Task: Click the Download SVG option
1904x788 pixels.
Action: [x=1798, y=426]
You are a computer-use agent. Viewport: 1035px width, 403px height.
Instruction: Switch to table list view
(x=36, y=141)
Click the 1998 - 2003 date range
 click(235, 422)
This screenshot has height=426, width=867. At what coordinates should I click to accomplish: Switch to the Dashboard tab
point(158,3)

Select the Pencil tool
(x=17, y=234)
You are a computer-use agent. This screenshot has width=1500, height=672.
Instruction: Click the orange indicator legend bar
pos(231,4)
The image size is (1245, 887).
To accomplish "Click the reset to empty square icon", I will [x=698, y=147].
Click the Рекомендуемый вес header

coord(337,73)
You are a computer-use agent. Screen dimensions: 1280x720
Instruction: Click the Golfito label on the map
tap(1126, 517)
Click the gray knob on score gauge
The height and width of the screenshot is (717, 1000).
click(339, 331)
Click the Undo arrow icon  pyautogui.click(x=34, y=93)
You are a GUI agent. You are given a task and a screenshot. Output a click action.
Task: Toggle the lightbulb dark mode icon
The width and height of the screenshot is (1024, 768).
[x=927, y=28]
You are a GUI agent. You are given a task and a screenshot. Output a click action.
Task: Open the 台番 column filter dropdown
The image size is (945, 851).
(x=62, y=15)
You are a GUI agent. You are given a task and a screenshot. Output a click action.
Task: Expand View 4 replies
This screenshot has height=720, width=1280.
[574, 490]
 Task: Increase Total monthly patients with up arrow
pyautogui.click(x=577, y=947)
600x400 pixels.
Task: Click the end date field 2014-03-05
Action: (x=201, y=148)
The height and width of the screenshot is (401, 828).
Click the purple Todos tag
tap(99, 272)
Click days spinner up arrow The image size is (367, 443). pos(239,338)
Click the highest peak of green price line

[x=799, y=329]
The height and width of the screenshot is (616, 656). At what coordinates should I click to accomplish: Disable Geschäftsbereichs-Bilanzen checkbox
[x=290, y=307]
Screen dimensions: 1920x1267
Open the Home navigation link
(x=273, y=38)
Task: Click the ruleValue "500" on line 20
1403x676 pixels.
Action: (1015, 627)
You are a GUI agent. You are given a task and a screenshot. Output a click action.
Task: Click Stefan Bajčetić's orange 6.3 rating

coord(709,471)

════════════════════

[EXERCISE] Find the line that contains "Task: Click the ruleValue" in the data above. Reproduce it and every later line exactly, through the last one.

[THE COMPLETED TASK]
Task: Click the ruleValue "500" on line 20
1403x676 pixels.
Action: (1015, 627)
You are a GUI agent. You are given a task and a screenshot. Output a click action.
Task: Click Stefan Bajčetić's orange 6.3 rating

coord(709,471)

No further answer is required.